Showing posts with label post office. Show all posts
Showing posts with label post office. Show all posts

Sunday, December 7, 2025

Stewart Post Office Closes in 1982

Since the United States Post Office Department was established in 1792, numerous post offices have opened and closed around the country. The current Postal Service maintains a state-by-state listing of open and closed facilities, but even there many discontinued offices are not listed. 

One post office that has come and gone in Alabama was in Stewart in Hale County. Below you can see the sign from my collection posted there ahead of its closing. Stewart was founded in 1844 as a stop on the Alabama Great Southern Railroad.
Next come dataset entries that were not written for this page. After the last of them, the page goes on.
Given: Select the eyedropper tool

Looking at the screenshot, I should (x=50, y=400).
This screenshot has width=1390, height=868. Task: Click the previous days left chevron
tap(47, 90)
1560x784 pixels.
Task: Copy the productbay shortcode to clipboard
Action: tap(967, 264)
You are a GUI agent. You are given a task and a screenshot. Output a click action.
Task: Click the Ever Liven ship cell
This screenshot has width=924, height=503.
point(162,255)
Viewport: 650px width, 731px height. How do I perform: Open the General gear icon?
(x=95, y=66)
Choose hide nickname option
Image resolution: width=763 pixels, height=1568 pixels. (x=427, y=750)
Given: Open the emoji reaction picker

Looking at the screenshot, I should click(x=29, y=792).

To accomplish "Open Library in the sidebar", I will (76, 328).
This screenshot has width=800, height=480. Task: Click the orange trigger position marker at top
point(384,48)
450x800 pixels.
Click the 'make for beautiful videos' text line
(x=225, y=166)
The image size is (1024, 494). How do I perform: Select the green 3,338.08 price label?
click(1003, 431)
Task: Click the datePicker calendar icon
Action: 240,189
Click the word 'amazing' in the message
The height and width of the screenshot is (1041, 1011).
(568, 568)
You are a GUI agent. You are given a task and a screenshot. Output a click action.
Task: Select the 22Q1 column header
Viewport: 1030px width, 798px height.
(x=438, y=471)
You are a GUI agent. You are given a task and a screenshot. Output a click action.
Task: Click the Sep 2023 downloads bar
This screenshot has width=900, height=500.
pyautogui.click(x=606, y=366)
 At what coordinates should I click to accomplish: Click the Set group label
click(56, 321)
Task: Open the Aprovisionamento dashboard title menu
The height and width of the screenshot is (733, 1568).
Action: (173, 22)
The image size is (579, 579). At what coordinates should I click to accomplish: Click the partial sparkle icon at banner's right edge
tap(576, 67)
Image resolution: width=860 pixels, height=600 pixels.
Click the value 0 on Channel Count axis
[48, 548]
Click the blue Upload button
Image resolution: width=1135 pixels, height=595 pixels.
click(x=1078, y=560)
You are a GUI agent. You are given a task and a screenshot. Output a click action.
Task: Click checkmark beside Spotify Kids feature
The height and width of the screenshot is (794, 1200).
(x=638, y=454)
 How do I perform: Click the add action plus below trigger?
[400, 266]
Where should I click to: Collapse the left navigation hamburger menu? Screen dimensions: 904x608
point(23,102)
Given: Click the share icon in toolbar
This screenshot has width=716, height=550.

Akron is also located on that railway. 

According to Virginia Foscue's Place Names in Alabama [1989] the community was first called Stewart's Station, in honor of an early settler of the area, Charlie Stewart. A post office operated under the name Stewart's Station from 1871 to 1903, and under the name Stewart from 1903 to 1982. That's a pretty long run for a small town post office, 1871 until 1982.

Also below I've included a list of the Stewart postmasters--or "officers-in-charge" as some are labelled-- from 1951-1981. Only two are male. Then there's a photo of Stewart in 1961, taken by our own William Christenberry. Finally, I've added a clip from a 1930 state road map showing Stewart and Akron. I checked the most recent official Alabama highway map and did not find Stewart. 






Stewart Postmasters 1951-1981

Source: U.S. Postal Service



Stewart in 1961

Photo by Alabama native William Christenberry

Source: High Museum of Art



A 1930 state highway map shows Stewart and Akron on the railroad line. Wedgeworth had its own post office 1895-1955. 

Source: University of Alabama historical maps collection




Monday, August 4, 2025

Mailed from Montgomery in 1944

You just never know what will turn up in old newspapers. In going through our parents' house in Huntsville in 2023 and 2024, we found a large cache of World War II issues of the Gadsden Times. Our paternal grandmother had apparently saved hundreds of front pages from that publication. Thus what we found was that page and three others of each day's issue. She didn't bother to detach the front page from the larger sheet. Dad brought these papers back to Huntsville when he cleaned out his mother's home in Gadsden after her death in 1997. 

The war news day-by-day is fascinating, but a lot of interesting local and state items pop up as well. This post has one of them, from the Times issue of January 25, 1944. That headline grabbed me right away. Apparently postal authorities in Memphis on January 18 opened an unclaimed parcel post package mailed from Montgomery on January 8. Inside was the infant's body, wrapped in a January 7 Montgomery newspaper, a towel from a hotel in the city and some brown wrapping paper.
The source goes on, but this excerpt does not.